■ Records to process:
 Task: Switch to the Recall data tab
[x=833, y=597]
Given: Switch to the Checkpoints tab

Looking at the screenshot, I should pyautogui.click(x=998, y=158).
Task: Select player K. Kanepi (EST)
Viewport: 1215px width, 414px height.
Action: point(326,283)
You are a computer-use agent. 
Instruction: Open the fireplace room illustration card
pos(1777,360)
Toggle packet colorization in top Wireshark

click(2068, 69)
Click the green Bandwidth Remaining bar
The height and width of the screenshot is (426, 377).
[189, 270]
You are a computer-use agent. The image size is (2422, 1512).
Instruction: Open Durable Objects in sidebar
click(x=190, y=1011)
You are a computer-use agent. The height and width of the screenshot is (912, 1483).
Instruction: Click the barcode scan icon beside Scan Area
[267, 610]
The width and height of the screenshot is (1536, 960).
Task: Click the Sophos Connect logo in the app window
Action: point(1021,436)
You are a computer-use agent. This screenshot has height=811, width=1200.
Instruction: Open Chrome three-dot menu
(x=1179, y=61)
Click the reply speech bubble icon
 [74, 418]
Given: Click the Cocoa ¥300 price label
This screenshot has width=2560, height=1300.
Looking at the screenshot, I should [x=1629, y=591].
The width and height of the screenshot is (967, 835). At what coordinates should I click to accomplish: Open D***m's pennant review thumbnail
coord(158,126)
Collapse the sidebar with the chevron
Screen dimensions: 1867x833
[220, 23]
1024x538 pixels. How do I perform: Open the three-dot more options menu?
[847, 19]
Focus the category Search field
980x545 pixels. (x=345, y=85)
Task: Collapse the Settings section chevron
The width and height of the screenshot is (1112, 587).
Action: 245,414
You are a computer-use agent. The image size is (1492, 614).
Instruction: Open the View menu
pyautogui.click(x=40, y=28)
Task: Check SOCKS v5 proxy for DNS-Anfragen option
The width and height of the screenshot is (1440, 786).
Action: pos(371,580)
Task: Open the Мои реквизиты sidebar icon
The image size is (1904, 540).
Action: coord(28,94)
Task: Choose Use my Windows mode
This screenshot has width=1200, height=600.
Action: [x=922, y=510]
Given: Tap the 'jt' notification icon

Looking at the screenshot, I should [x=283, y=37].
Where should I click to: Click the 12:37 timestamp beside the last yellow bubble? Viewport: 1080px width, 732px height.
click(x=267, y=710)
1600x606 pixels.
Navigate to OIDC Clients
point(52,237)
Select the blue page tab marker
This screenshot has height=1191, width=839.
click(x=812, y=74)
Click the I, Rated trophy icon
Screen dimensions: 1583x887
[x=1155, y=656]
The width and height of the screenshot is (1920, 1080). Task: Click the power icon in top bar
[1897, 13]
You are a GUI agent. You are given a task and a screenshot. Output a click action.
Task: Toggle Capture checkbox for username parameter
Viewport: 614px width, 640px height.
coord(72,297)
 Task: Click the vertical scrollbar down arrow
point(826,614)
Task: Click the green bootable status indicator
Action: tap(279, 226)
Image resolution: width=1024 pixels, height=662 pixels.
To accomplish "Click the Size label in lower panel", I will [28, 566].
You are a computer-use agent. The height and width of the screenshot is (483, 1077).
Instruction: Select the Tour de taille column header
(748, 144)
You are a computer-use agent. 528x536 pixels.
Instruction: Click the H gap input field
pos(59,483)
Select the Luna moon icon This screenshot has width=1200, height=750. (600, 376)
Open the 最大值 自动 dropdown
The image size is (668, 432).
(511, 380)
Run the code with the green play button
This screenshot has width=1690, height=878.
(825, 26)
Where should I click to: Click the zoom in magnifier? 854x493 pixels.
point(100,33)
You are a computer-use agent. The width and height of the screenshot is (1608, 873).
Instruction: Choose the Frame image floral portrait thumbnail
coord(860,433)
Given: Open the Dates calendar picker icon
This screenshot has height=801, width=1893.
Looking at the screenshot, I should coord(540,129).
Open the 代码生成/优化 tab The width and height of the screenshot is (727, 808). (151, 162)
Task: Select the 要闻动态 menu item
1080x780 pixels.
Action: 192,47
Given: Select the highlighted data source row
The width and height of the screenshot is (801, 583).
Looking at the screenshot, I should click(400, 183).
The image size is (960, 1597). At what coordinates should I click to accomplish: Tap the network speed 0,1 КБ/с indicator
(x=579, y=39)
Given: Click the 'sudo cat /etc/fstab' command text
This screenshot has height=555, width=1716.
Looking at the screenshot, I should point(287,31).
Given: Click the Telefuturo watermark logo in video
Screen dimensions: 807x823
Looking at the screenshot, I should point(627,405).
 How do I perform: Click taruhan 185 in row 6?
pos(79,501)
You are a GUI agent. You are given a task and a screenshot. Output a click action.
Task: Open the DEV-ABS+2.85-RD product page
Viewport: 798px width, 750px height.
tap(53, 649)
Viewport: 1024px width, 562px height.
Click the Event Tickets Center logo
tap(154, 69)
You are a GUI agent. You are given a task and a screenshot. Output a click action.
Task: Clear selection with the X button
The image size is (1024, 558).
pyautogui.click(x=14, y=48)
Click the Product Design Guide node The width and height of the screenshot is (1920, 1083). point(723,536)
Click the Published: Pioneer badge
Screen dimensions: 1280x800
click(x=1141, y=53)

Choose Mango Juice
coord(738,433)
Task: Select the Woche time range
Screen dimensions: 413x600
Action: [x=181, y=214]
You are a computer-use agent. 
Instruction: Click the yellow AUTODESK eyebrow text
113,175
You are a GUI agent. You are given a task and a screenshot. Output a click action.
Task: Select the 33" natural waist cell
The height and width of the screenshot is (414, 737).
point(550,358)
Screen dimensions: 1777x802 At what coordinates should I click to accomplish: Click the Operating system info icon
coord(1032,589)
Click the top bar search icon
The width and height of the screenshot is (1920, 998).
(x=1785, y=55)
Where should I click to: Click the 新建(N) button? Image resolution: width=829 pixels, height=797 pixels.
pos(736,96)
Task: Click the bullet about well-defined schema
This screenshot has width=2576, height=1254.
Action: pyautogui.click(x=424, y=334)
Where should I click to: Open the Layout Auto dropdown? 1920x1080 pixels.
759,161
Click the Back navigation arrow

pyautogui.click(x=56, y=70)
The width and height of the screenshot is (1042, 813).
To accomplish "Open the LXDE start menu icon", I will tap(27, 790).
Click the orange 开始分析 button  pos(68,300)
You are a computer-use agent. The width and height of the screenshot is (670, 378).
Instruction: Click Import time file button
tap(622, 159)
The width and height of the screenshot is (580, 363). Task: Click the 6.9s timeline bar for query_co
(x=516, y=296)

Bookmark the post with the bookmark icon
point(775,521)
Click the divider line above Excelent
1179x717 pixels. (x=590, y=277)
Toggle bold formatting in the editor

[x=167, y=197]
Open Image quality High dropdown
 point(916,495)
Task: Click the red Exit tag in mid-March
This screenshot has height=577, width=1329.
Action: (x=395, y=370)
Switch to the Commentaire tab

■ Your objective:
Rewrite the records above, swapping every "computer-use agent" for "screen assistant" and keeping everything else the same.

■ The result:
 Task: Switch to the Recall data tab
[x=833, y=597]
Given: Switch to the Checkpoints tab

Looking at the screenshot, I should pyautogui.click(x=998, y=158).
Task: Select player K. Kanepi (EST)
Viewport: 1215px width, 414px height.
Action: point(326,283)
You are a screen assistant. 
Instruction: Open the fireplace room illustration card
pos(1777,360)
Toggle packet colorization in top Wireshark

click(2068, 69)
Click the green Bandwidth Remaining bar
The height and width of the screenshot is (426, 377).
[189, 270]
You are a screen assistant. The image size is (2422, 1512).
Instruction: Open Durable Objects in sidebar
click(x=190, y=1011)
You are a screen assistant. The height and width of the screenshot is (912, 1483).
Instruction: Click the barcode scan icon beside Scan Area
[267, 610]
The width and height of the screenshot is (1536, 960).
Task: Click the Sophos Connect logo in the app window
Action: point(1021,436)
You are a screen assistant. This screenshot has height=811, width=1200.
Instruction: Open Chrome three-dot menu
(x=1179, y=61)
Click the reply speech bubble icon
 [74, 418]
Given: Click the Cocoa ¥300 price label
This screenshot has width=2560, height=1300.
Looking at the screenshot, I should [x=1629, y=591].
The width and height of the screenshot is (967, 835). At what coordinates should I click to accomplish: Open D***m's pennant review thumbnail
coord(158,126)
Collapse the sidebar with the chevron
Screen dimensions: 1867x833
[220, 23]
1024x538 pixels. How do I perform: Open the three-dot more options menu?
[847, 19]
Focus the category Search field
980x545 pixels. (x=345, y=85)
Task: Collapse the Settings section chevron
The width and height of the screenshot is (1112, 587).
Action: 245,414
You are a screen assistant. The image size is (1492, 614).
Instruction: Open the View menu
pyautogui.click(x=40, y=28)
Task: Check SOCKS v5 proxy for DNS-Anfragen option
The width and height of the screenshot is (1440, 786).
Action: pos(371,580)
Task: Open the Мои реквизиты sidebar icon
The image size is (1904, 540).
Action: coord(28,94)
Task: Choose Use my Windows mode
This screenshot has width=1200, height=600.
Action: [x=922, y=510]
Given: Tap the 'jt' notification icon

Looking at the screenshot, I should [x=283, y=37].
Where should I click to: Click the 12:37 timestamp beside the last yellow bubble? Viewport: 1080px width, 732px height.
click(x=267, y=710)
1600x606 pixels.
Navigate to OIDC Clients
point(52,237)
Select the blue page tab marker
This screenshot has height=1191, width=839.
click(x=812, y=74)
Click the I, Rated trophy icon
Screen dimensions: 1583x887
[x=1155, y=656]
The width and height of the screenshot is (1920, 1080). Task: Click the power icon in top bar
[1897, 13]
You are a GUI agent. You are given a task and a screenshot. Output a click action.
Task: Toggle Capture checkbox for username parameter
Viewport: 614px width, 640px height.
coord(72,297)
 Task: Click the vertical scrollbar down arrow
point(826,614)
Task: Click the green bootable status indicator
Action: tap(279, 226)
Image resolution: width=1024 pixels, height=662 pixels.
To accomplish "Click the Size label in lower panel", I will [28, 566].
You are a screen assistant. The height and width of the screenshot is (483, 1077).
Instruction: Select the Tour de taille column header
(748, 144)
You are a screen assistant. 528x536 pixels.
Instruction: Click the H gap input field
pos(59,483)
Select the Luna moon icon This screenshot has width=1200, height=750. (600, 376)
Open the 最大值 自动 dropdown
The image size is (668, 432).
(511, 380)
Run the code with the green play button
This screenshot has width=1690, height=878.
(825, 26)
Where should I click to: Click the zoom in magnifier? 854x493 pixels.
point(100,33)
You are a screen assistant. The width and height of the screenshot is (1608, 873).
Instruction: Choose the Frame image floral portrait thumbnail
coord(860,433)
Given: Open the Dates calendar picker icon
This screenshot has height=801, width=1893.
Looking at the screenshot, I should coord(540,129).
Open the 代码生成/优化 tab The width and height of the screenshot is (727, 808). (151, 162)
Task: Select the 要闻动态 menu item
1080x780 pixels.
Action: 192,47
Given: Select the highlighted data source row
The width and height of the screenshot is (801, 583).
Looking at the screenshot, I should click(400, 183).
The image size is (960, 1597). At what coordinates should I click to accomplish: Tap the network speed 0,1 КБ/с indicator
(x=579, y=39)
Given: Click the 'sudo cat /etc/fstab' command text
This screenshot has height=555, width=1716.
Looking at the screenshot, I should point(287,31).
Given: Click the Telefuturo watermark logo in video
Screen dimensions: 807x823
Looking at the screenshot, I should point(627,405).
 How do I perform: Click taruhan 185 in row 6?
pos(79,501)
You are a GUI agent. You are given a task and a screenshot. Output a click action.
Task: Open the DEV-ABS+2.85-RD product page
Viewport: 798px width, 750px height.
tap(53, 649)
Viewport: 1024px width, 562px height.
Click the Event Tickets Center logo
tap(154, 69)
You are a GUI agent. You are given a task and a screenshot. Output a click action.
Task: Clear selection with the X button
The image size is (1024, 558).
pyautogui.click(x=14, y=48)
Click the Product Design Guide node The width and height of the screenshot is (1920, 1083). point(723,536)
Click the Published: Pioneer badge
Screen dimensions: 1280x800
click(x=1141, y=53)

Choose Mango Juice
coord(738,433)
Task: Select the Woche time range
Screen dimensions: 413x600
Action: [x=181, y=214]
You are a screen assistant. 
Instruction: Click the yellow AUTODESK eyebrow text
113,175
You are a GUI agent. You are given a task and a screenshot. Output a click action.
Task: Select the 33" natural waist cell
The height and width of the screenshot is (414, 737).
point(550,358)
Screen dimensions: 1777x802 At what coordinates should I click to accomplish: Click the Operating system info icon
coord(1032,589)
Click the top bar search icon
The width and height of the screenshot is (1920, 998).
(x=1785, y=55)
Where should I click to: Click the 新建(N) button? Image resolution: width=829 pixels, height=797 pixels.
pos(736,96)
Task: Click the bullet about well-defined schema
This screenshot has width=2576, height=1254.
Action: pyautogui.click(x=424, y=334)
Where should I click to: Open the Layout Auto dropdown? 1920x1080 pixels.
759,161
Click the Back navigation arrow

pyautogui.click(x=56, y=70)
The width and height of the screenshot is (1042, 813).
To accomplish "Open the LXDE start menu icon", I will tap(27, 790).
Click the orange 开始分析 button  pos(68,300)
You are a screen assistant. The width and height of the screenshot is (670, 378).
Instruction: Click Import time file button
tap(622, 159)
The width and height of the screenshot is (580, 363). Task: Click the 6.9s timeline bar for query_co
(x=516, y=296)

Bookmark the post with the bookmark icon
point(775,521)
Click the divider line above Excelent
1179x717 pixels. (x=590, y=277)
Toggle bold formatting in the editor

[x=167, y=197]
Open Image quality High dropdown
 point(916,495)
Task: Click the red Exit tag in mid-March
This screenshot has height=577, width=1329.
Action: (x=395, y=370)
Switch to the Commentaire tab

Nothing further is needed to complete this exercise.